The Committee convened in a closed session at the Department of the Treasury at 9:00 a.m. All members were present. Heather Masciotti from Citigroup was also present to assist the Committee Chair. Under Secretary for Domestic Finance Nellie Liang, Fiscal Assistant Secretary David Lebryk, Assistant Secretary for Financial Markets Josh Frost, Deputy Assistant Secretary for Federal Finance Brian Smith, Director of the Office of Debt Management Fred Pietrangeli, and Deputy Director of the Office of Debt Management Tom Katzenbach welcomed the Committee. Other members of Treasury staff present were Dini Ajmani, Nahiomy Alvarez, Burcu Duygan Bump, Chris Cameron, Nicholas Chisholm, Dave Chung, Gabriella Csepe, Chris Kubeluis, Jeff Rapp, Andrew Schwartz, Joshua Stachura, Renee Tang, Thomas Teles, Laura Thrift, John Tuttle, and Chris Varvares.
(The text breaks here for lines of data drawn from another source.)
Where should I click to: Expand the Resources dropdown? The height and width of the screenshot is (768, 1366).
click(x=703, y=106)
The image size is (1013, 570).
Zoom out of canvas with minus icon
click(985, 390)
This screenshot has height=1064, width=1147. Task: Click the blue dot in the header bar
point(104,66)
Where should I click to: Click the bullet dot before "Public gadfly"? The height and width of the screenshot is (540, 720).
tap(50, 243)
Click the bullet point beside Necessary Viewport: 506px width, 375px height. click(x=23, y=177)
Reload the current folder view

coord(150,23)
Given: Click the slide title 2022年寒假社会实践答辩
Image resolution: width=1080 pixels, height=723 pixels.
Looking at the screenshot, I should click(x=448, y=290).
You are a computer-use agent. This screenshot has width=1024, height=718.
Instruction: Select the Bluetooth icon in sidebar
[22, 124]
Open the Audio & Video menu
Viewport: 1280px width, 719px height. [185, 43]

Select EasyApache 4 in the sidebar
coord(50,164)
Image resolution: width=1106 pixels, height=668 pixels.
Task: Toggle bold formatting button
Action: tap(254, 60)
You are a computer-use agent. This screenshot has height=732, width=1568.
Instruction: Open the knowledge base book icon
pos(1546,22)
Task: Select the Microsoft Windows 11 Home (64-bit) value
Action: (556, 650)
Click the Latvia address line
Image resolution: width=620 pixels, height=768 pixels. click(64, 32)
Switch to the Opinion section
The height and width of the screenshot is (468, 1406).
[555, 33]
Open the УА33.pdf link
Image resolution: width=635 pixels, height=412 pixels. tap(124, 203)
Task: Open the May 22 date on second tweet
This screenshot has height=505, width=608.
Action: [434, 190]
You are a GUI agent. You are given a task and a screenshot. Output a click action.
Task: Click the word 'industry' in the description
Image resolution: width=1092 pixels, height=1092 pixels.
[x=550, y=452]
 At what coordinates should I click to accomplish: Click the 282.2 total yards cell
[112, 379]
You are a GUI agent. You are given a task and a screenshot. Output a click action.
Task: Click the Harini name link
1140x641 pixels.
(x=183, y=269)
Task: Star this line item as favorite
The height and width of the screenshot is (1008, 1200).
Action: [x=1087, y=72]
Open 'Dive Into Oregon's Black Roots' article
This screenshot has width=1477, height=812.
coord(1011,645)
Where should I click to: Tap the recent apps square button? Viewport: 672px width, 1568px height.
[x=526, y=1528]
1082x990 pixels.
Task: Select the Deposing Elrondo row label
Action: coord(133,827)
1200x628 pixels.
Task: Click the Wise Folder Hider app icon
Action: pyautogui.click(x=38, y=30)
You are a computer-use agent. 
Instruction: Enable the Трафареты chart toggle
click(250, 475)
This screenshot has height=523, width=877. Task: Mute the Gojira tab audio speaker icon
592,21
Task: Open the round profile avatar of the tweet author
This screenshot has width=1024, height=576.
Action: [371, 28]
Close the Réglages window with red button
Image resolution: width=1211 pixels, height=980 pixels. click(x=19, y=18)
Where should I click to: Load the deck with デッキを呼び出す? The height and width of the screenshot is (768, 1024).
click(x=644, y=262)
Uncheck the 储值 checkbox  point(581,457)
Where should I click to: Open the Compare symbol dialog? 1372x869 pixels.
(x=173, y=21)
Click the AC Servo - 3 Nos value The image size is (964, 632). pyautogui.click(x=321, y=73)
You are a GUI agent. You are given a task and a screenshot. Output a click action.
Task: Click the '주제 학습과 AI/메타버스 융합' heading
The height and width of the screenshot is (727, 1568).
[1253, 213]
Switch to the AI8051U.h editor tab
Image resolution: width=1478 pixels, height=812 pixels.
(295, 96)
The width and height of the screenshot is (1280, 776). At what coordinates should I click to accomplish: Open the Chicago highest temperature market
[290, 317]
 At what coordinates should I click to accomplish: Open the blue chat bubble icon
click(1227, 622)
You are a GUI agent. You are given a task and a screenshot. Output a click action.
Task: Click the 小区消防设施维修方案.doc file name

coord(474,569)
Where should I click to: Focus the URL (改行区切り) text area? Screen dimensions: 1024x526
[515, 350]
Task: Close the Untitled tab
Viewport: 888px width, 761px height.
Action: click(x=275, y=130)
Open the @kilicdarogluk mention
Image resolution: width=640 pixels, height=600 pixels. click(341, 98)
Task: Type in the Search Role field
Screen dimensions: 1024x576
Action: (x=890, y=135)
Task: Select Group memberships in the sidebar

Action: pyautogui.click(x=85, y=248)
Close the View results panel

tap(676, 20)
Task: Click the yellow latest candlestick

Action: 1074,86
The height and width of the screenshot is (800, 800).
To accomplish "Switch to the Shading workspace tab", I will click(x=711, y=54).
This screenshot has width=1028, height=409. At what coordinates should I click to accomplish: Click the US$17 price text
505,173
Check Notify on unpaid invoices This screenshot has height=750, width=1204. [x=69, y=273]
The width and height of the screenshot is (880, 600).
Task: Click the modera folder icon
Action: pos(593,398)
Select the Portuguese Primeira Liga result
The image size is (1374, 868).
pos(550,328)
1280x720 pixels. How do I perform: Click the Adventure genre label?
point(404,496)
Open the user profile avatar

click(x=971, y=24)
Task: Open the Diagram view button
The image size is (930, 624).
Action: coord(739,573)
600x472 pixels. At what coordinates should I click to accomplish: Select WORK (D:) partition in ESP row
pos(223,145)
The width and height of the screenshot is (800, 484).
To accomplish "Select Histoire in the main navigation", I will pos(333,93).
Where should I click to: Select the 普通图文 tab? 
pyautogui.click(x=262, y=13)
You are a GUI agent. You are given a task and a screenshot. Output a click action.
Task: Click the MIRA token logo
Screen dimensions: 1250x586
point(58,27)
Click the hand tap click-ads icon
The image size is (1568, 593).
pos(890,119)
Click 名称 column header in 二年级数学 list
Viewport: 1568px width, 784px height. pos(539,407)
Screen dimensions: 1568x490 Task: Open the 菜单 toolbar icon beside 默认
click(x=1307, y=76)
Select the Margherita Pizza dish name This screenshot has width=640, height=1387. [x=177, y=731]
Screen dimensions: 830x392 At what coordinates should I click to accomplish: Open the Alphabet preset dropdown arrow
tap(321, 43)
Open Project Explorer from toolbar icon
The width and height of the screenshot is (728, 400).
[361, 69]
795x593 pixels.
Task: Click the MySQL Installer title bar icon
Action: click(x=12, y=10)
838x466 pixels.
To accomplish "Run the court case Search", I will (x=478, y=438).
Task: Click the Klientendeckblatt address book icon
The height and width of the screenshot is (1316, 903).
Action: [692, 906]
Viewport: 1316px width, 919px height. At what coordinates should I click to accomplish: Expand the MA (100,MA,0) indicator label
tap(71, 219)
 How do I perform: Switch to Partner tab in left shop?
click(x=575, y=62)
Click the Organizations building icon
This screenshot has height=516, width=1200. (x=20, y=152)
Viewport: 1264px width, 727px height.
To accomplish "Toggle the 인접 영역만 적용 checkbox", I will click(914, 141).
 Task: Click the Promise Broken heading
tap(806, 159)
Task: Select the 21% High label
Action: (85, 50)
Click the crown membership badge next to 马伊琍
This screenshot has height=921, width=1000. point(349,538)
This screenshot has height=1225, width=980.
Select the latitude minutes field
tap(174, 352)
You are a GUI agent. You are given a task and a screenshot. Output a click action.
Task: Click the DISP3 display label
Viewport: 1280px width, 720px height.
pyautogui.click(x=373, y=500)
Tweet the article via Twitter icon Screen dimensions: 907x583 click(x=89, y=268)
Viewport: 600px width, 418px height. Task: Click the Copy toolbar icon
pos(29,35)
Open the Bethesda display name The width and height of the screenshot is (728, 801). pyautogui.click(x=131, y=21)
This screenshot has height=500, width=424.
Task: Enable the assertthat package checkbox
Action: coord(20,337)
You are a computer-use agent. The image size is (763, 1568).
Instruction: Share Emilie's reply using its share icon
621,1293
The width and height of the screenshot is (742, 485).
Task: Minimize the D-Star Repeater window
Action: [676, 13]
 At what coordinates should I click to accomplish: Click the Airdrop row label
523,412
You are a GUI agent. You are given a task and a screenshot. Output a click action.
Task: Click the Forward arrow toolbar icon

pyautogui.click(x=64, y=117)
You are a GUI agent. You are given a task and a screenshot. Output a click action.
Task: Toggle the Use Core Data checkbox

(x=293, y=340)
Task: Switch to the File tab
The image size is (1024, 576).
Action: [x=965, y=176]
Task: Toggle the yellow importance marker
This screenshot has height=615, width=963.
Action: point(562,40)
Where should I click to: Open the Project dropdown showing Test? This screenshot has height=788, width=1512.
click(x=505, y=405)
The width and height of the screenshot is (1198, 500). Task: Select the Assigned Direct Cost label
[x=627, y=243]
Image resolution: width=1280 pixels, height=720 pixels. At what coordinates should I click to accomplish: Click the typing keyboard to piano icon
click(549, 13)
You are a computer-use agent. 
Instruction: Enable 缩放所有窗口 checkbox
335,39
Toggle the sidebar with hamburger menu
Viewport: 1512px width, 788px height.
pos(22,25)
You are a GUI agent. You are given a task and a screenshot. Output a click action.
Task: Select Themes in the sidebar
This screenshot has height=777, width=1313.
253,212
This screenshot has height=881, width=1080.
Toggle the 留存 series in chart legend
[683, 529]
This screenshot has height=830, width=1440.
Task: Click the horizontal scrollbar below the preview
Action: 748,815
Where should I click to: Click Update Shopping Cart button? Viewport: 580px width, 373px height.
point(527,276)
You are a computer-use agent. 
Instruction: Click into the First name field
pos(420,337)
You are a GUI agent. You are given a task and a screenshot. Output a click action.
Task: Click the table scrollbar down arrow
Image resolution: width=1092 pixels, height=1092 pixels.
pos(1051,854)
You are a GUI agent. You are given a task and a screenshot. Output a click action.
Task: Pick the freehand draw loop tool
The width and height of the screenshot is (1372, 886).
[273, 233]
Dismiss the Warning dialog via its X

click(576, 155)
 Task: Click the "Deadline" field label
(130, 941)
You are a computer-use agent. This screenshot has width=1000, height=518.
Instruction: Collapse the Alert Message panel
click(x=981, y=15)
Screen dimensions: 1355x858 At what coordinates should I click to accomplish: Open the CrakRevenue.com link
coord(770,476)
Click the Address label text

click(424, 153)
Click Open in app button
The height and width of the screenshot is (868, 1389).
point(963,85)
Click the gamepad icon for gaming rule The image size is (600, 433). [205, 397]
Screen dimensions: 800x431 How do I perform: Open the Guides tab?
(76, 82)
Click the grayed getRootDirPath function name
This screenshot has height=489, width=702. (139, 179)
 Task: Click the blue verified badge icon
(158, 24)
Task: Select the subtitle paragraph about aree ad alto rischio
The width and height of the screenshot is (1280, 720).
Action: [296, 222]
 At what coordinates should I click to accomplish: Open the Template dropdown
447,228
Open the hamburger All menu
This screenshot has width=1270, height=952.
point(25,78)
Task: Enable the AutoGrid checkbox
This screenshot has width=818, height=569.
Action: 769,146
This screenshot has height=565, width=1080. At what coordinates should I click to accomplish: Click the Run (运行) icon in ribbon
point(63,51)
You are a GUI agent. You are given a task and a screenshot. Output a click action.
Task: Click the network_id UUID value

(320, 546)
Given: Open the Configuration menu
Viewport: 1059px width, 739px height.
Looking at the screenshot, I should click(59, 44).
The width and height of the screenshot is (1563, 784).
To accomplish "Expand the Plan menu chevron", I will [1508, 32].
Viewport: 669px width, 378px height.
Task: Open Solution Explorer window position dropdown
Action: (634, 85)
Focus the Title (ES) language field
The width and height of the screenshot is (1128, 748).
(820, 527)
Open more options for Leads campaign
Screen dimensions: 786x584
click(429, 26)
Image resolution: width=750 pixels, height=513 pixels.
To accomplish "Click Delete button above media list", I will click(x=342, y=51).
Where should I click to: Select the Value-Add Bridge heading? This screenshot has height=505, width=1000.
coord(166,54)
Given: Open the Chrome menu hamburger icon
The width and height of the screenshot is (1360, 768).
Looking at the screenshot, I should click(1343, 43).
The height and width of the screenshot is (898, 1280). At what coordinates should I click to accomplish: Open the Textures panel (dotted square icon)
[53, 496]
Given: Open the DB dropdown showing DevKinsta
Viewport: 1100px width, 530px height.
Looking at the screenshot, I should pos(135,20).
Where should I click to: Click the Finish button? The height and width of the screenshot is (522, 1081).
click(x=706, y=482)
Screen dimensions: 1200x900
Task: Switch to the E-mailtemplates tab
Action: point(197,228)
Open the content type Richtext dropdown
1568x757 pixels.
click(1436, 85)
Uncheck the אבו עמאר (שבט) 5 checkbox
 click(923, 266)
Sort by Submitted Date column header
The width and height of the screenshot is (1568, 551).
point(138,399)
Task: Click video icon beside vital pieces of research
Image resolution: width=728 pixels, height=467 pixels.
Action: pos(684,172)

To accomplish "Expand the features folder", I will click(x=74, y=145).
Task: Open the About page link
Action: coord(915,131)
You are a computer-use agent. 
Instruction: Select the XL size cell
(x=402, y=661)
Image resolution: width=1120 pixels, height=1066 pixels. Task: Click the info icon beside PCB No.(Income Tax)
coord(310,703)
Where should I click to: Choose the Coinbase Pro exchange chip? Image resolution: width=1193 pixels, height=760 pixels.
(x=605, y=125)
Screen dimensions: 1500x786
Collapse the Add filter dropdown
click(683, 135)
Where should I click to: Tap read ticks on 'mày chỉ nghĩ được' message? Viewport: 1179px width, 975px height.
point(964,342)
Federal Reserve Bank of New York staff members Ellen Correia Golay, Oliver Giannotti, and Kyle Watson were also present.
Director Pietrangeli reviewed receipts and outlays during FY2024. Receipts totaled $4.92 trillion, which represents an increase of $479 billion (11%) year-over-year. This increase was due to higher non-withheld and corporate taxes following an extension of several federal tax deadlines from FY2023 into FY2024, the new Corporate Alternative Minimum Tax (CAMT), and growth in wages and employment. Outlays totaled $6.75 trillion, an increase of $617 billion (10%) year-over-year, which was largely attributable to higher gross interest on the public debt as well as cost-of-living adjustments to Social Security and other transfer payments.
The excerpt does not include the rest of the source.